De evolutie van spionage
Velen zijn ervan overtuigd dat internationale spionage in ons land te herleiden is tot een fenomeen uit de Koude Oorlog. Als zetel van tal van internationale instellingen is Brussel echter méér dan ooit een ‘schaakbord’ voor spionnen geworden. Diplomaten, lobbyisten, journalisten, maar ook werknemers van buitenlandse privé- of overheidsbedrijven fungeren vaak als dekmantel om inlichtingen in te winnen. Het aantal spionnen in ons land is dan ook minstens even groot als tijdens de Koude Oorlog.
De spionagemethodes zijn dezelfde gebleven, maar de inzet is veranderd en veel omvangrijker geworden. Door de toenemende, wereldwijde concurrentie wordt spionage door almaar meer landen ingezet om gevoelige en geprivilegieerde informatie van strategisch belang in te zamelen.

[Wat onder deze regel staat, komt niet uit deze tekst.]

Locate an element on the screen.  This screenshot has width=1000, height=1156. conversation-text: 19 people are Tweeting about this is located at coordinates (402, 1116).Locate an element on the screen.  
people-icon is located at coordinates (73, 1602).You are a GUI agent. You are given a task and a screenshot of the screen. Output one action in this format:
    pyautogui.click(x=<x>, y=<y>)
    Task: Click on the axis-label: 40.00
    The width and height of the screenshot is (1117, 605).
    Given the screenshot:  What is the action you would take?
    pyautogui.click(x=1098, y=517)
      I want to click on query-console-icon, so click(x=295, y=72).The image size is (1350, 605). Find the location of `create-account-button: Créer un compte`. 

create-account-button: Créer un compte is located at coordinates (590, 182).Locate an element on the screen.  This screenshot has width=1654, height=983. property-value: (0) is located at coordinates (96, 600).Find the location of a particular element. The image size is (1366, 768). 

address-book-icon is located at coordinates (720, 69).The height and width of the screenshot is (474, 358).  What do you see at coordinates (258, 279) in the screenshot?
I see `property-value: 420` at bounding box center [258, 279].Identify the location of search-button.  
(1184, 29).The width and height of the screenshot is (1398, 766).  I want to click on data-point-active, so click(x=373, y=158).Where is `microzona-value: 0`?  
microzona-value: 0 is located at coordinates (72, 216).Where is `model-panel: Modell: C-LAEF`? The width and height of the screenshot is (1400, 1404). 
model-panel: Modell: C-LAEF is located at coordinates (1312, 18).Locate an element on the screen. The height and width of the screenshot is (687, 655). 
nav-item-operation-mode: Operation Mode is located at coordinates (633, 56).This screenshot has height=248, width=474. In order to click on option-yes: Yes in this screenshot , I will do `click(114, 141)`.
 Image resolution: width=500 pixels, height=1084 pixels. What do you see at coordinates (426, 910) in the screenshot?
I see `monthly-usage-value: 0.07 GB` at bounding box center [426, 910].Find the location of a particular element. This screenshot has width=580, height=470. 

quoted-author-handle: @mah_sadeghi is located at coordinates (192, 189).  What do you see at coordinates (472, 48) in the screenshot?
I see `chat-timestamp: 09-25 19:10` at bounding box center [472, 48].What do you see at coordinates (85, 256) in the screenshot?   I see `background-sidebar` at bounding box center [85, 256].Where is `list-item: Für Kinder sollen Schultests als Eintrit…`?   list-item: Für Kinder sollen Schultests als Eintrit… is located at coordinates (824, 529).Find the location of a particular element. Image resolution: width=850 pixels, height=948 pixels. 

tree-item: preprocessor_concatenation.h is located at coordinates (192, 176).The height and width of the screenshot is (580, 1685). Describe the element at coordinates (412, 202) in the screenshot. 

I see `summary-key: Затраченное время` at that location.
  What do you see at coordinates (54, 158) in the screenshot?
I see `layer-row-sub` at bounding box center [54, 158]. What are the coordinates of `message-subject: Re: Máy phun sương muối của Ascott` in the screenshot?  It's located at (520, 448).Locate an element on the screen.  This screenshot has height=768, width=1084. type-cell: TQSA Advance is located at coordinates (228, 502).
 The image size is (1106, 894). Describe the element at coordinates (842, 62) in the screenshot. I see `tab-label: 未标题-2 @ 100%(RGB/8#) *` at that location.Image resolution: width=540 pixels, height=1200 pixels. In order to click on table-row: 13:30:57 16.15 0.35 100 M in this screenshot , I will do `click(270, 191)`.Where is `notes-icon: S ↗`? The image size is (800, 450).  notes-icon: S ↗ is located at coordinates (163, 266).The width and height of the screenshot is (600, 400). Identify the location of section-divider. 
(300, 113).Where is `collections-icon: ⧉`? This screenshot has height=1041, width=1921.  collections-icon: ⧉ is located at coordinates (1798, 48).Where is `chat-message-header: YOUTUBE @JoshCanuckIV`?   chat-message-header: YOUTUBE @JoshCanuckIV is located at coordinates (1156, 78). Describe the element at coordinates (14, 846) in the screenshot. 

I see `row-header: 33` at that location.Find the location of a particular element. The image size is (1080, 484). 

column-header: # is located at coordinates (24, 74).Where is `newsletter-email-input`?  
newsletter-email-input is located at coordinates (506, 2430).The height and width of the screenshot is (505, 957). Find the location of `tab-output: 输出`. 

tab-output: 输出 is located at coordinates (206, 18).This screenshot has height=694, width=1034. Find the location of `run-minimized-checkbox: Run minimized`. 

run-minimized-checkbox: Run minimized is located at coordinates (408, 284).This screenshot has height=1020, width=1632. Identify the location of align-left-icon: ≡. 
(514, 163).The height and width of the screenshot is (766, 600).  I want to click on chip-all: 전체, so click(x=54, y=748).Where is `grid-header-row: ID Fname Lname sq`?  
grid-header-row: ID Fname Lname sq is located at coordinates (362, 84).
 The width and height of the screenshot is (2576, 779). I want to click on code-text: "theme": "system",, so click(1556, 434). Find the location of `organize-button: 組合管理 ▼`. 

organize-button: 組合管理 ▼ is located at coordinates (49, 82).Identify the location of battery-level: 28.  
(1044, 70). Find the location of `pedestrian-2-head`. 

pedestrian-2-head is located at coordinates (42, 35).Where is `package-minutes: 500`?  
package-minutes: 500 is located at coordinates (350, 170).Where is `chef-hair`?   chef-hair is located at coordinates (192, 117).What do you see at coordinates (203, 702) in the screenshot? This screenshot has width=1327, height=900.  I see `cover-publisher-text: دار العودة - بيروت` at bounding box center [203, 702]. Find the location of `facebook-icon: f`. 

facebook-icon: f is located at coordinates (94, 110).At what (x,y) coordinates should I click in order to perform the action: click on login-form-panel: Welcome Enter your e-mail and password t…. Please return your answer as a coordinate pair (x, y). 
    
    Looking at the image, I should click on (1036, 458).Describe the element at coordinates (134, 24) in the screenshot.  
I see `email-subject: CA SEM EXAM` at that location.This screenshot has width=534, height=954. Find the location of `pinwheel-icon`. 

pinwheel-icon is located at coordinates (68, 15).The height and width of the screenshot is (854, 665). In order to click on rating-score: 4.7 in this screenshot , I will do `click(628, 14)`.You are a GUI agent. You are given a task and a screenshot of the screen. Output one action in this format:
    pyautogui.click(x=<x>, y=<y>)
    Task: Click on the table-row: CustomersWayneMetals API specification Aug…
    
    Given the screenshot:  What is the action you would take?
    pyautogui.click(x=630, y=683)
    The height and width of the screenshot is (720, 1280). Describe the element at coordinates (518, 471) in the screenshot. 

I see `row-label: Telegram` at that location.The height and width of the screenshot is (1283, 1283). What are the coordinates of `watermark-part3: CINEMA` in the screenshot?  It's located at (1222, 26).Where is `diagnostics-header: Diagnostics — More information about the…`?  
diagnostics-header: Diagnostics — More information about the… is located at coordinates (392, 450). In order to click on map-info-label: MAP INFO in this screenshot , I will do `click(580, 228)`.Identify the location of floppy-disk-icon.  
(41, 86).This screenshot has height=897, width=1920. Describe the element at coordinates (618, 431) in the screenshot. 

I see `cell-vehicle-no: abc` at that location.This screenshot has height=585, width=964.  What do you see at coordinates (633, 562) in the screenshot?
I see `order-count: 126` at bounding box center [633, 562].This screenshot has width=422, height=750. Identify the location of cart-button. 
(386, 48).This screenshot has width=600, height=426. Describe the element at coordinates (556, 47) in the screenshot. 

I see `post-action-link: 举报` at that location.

De komst van nieuwe technologieën zorgt er bovendien voor, dat het risico op spionage enorm is toegenomen.
De gevolgen zijn niet min, want spionageactiviteiten kunnen de maatschappij veel schade berokkenen. Ze kunnen de militaire slagkracht en/of de democratische beslissingsprocessen van een land aantasten. Op economisch vlak kunnen ze leiden tot een verlies aan marktaandeel voor de betrokken bedrijven alsook voor banenverlies. Spionage kan ook de integriteit en de veiligheid van kritieke infrastructuren of strategische sectoren in gevaar brengen.